その微笑が、行動を起こす決定打となった。


「一緒にいくっていっても、どこにだ?」


近くの森? 否、この時期にガネトの実はついていない。というか実がなっているなら俺はここには行かず直接森へ行く。

商店? 論外。この町の店の品揃えと入荷時期は大体把握しているが、そもそもガネトの実がないのだから入荷のしようが無い。

では、どこへ行くのか。

ひょっとしたら、どこか知らない世界なのかもしれない。

例えばカガクとかいうわけのわからないものによって、鏡の中へ行くのかもしれない。

そこでは季節が反転していて、今はちょうど秋。そしてその世界では、鏡の中の俺が春の味覚を求めてこちらの世界へ……

大変だろうが、面白くなりそうだ。

そんなくだらない妄想を繰り広げていると、突然、前から、何かが外れたような音がした。

思わず顔を上げると、アリッサが床を開けて、梯子を降りようとしていた。

なるほど、地下室というわけか。

さっきまで考えていた冒険が全否定され、少し残念な気分だった。



「早くしないと置いていくよ?」

「あ、あぁすまないすぐ行く」


それにしても、植物を採りに行くのに、地下?

疑問は絶えない。


――――



春などという季節は、地下にはあまり関係が無い。

一年中ひんやりと涼しく、薄暗く、そして少しかび臭い。


「この場所があったから、私はこの家を借りることにしたの」


ランプを掲げて進むアリッサが、そんなことをぽつりと呟く。

彼女の肌がランプに照らされる。周りが薄暗いことも相まって、その白さがさらに際立つ。


「地下室がないと何か困ることでもあるのか?」

「まぁ見てのお楽しみ、かな」


そして、また微笑む。

俺を地下室へと誘ったときと同じ。何かを隠していて、そしてそれを見せたがっている。

こいつは絶対にイタズラとかサプライズを好む性質だ。間違いない。

そんなことを思いながら、彼女にゆっくりとついていく。


「さぁ、ついた」


地下に降りてからわずか五分ほどだろうか。俺達の目の前に現れたのは、四つの大きな扉。

左から順に『春』『夏』『秋』『冬』と、いかにも女の子らしい字で書かれた貼紙がしてある。


「ガネトの実は、秋の果物だったよね」


彼女は自分自身に確認をとるかのように呟くと、『秋』と貼られた扉を開けた。

その瞬間、扉という楔から解き放たれた光が押し寄せる――


最初は、目を開けていられなかった。

比喩でもなんでもなく、部屋は本当に光に満ちていたのだ。

暗い場所から急に外に出たとき、まぶしくて目が開けられないことがある。それを考えてもらいたい。理解してもらえただろうか。

ただ、なんで地下室から、それもランプの光よりも強い光が誰もいないはずの部屋から?


やがて、目が慣れてきた。

そして、再び光が押し寄せてきた。


目の前に広がるのは、その葉を紅に染めた木々。さらさらと流れる小川。そして空、否、天井を見上げると…そこには太陽。

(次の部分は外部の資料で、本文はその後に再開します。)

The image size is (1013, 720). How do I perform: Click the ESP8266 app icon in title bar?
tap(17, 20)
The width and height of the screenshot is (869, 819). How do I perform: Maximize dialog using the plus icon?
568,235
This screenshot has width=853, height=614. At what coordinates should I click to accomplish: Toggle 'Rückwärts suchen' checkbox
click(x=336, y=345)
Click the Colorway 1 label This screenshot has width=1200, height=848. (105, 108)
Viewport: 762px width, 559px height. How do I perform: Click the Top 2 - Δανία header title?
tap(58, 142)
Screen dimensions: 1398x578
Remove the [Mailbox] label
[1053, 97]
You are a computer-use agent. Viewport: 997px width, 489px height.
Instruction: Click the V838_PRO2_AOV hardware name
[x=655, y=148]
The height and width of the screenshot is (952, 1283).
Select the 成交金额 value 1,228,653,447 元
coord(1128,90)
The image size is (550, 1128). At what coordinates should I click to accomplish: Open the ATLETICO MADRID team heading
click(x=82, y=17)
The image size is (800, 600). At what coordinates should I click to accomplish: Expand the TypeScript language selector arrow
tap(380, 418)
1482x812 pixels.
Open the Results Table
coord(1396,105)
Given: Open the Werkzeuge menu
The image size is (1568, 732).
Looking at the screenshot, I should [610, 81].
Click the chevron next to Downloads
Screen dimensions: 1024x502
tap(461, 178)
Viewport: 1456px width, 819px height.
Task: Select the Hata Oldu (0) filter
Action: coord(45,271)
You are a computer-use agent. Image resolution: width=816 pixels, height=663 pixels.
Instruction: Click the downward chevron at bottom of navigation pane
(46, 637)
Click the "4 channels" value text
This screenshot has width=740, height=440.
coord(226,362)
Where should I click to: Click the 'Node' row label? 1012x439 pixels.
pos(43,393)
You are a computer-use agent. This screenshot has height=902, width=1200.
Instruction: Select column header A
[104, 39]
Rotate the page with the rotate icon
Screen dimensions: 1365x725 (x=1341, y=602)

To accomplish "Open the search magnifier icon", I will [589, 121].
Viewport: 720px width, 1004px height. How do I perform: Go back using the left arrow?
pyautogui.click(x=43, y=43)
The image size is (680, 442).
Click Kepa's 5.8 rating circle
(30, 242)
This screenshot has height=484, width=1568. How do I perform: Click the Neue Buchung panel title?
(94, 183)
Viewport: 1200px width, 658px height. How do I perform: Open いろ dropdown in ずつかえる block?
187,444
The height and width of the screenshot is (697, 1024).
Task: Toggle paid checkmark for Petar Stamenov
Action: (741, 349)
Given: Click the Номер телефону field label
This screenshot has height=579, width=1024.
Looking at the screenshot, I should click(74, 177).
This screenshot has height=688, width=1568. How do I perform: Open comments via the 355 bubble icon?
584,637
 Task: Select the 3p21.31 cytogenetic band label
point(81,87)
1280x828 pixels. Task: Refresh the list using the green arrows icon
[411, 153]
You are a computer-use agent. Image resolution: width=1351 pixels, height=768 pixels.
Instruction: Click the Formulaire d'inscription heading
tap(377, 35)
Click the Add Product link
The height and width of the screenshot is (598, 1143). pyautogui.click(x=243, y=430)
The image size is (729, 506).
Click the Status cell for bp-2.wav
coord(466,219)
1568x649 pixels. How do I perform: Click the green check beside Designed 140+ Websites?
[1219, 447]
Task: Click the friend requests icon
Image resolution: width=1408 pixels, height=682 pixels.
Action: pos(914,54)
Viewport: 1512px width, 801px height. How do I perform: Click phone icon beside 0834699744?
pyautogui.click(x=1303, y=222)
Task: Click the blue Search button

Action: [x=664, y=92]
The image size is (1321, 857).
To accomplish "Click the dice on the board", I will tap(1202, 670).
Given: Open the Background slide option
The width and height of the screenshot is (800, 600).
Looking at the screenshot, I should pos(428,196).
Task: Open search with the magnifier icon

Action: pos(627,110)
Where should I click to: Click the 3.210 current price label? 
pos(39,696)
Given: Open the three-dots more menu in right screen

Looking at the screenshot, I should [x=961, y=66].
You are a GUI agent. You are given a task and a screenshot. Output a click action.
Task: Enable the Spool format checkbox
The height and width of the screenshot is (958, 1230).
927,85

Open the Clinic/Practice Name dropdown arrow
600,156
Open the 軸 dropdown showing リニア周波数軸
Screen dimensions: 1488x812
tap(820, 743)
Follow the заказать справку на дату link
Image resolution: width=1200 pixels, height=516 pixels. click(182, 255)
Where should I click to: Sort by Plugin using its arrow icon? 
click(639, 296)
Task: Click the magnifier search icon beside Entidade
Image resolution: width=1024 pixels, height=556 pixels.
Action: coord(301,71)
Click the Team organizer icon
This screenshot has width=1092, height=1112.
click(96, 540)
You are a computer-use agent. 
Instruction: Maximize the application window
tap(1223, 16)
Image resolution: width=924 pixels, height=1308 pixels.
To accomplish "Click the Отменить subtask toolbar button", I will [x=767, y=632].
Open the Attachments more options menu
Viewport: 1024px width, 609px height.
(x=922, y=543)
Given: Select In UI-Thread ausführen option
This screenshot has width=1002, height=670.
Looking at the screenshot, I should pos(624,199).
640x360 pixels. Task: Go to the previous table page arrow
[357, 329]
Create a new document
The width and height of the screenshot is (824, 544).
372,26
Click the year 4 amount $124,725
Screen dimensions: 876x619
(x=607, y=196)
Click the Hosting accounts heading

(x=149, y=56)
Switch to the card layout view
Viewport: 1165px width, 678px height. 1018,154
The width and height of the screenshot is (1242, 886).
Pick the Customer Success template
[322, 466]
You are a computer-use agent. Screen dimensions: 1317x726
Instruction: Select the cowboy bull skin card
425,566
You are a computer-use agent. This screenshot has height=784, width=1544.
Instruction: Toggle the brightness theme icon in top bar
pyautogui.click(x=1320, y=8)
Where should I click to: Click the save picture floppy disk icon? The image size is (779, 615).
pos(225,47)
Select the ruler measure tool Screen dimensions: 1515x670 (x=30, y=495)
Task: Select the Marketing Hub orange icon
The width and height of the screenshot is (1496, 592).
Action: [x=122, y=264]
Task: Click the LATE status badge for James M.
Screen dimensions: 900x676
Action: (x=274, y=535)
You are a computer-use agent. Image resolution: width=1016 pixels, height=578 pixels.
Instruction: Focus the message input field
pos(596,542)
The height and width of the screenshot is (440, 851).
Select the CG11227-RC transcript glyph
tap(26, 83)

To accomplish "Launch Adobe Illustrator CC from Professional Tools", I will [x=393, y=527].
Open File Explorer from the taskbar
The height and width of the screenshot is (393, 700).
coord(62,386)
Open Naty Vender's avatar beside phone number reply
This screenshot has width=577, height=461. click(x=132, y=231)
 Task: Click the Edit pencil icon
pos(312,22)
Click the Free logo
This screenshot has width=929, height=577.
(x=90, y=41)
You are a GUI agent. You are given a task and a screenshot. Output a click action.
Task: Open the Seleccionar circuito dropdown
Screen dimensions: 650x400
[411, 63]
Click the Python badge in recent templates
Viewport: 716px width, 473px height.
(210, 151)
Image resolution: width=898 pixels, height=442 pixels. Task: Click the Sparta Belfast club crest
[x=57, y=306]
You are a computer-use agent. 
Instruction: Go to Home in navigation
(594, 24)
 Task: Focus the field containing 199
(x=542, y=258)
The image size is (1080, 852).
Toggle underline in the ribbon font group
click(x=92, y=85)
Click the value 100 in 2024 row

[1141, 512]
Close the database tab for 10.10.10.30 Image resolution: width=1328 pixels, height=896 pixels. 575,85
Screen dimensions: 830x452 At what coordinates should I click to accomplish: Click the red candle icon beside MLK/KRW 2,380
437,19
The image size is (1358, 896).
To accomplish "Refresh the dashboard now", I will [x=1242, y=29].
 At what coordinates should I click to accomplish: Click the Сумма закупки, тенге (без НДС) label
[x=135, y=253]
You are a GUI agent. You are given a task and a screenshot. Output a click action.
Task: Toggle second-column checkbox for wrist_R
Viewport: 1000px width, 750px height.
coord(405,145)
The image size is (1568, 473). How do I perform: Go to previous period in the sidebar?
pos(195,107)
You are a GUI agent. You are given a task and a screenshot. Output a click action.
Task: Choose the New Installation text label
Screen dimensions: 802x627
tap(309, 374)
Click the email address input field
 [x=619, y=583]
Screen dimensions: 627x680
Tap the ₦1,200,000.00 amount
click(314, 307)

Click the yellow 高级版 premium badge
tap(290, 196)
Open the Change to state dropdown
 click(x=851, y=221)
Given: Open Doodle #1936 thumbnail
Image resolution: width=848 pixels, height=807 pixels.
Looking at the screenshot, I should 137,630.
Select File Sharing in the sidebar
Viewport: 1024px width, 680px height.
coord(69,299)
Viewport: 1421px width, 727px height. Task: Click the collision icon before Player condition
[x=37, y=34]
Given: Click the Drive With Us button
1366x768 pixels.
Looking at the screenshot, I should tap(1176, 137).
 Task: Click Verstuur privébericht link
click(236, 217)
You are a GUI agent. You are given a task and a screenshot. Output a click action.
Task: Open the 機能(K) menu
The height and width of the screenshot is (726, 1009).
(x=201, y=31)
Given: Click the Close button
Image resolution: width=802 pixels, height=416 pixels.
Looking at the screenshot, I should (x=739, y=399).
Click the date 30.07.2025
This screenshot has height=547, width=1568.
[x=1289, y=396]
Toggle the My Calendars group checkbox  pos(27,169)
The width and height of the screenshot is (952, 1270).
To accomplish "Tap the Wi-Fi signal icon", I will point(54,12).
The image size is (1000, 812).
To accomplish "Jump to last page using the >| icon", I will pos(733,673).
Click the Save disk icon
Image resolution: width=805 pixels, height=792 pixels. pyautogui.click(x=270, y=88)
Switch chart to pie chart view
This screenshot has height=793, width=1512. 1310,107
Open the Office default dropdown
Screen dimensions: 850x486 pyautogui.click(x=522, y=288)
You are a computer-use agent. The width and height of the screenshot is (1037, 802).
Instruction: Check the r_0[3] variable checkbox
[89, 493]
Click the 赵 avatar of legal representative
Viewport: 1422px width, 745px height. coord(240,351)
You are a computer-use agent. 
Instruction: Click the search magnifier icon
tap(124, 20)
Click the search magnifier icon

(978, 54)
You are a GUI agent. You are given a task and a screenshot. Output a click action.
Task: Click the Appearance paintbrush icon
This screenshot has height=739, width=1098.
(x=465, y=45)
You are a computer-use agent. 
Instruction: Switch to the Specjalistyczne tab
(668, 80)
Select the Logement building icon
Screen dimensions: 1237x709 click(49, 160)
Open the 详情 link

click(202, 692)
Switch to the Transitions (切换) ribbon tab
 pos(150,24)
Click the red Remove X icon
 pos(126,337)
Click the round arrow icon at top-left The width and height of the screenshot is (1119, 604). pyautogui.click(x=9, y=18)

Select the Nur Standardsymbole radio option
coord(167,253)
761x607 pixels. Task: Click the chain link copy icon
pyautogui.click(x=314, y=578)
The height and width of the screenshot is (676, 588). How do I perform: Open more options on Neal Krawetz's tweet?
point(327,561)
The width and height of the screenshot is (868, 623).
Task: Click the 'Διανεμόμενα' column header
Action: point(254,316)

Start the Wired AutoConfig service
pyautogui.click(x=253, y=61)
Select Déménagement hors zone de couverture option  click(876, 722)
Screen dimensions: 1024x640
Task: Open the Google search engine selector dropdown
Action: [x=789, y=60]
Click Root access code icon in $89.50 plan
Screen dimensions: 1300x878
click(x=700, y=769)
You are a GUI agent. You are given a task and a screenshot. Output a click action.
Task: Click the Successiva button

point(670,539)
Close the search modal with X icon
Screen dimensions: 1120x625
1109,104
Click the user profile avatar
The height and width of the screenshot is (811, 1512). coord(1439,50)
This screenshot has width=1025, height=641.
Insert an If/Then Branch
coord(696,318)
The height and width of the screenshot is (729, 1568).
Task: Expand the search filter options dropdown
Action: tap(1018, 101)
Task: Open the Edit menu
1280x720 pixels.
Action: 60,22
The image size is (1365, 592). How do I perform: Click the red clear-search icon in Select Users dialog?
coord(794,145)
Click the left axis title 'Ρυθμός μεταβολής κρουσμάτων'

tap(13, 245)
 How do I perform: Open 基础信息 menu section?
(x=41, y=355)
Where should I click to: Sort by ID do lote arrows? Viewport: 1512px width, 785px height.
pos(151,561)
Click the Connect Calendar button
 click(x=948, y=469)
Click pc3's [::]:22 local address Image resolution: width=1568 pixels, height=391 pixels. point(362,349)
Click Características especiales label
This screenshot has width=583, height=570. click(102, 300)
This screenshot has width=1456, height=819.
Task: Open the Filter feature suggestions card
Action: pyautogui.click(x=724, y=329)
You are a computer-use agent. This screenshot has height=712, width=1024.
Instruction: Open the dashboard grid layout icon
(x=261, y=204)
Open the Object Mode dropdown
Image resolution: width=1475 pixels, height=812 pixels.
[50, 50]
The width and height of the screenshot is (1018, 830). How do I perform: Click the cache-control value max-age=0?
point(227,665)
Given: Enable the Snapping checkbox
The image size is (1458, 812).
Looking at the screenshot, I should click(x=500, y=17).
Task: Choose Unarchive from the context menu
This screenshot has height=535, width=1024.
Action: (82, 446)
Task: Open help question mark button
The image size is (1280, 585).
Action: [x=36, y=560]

そう、そこにあったのはまさに『秋』を切り取ったかのような光景。


「これが、カガクの力よ」


アリッサが何か言っているが、耳に入ってくる言葉が意味を成さないくらい、俺は呆然としていた。

しばらく言葉が出なかった。


「……一体、どういう仕組みなんだ?」


なんとかひねり出した言葉は、好奇心を抑えきれずに飛び出た質問だった。


「まず、ここは私の発明品『気候調整機』によって秋の気候を再現した部屋なの。でもいくら気候を再現しても光が無くては植物は育たない。そこで登場するのが、天井に取り付けられた『地底の太陽』。これがまたすごくてね、太陽の光と同じ成分の光を作り出すことが出来るの! で、これによって植物が育つのに適切な環境を作り出す。この二つの装置を使って一季節ずつずらした四つの部屋を作る。あとは実際の時間の流れとあわせて部屋の時間も動かしていけば、植物が育つ。これで一年中どんな作物や果物でも味わえるってわけ!ちなみに、ここの水は地下水を利用してるの。井戸とかと同じね」

「……つまり、カガクの発明品で人工的に秋を作り出したってことか」


機械の事はよくはわからないが、どういう仕組みなのかは、感覚的に分かった。

この部屋を見なければ俺はこの話を絶対に信じなかっただろう。

しかし、目の前に広がる『秋』を見せ付けられては、否定などどうしてできようか。


「ちょっと待っててね」


アリッサが木々の中の一つ、ガネトの樹へ向かい、実の一つを器用にもぎ取る。彼女の髪がまたふわりと揺れる。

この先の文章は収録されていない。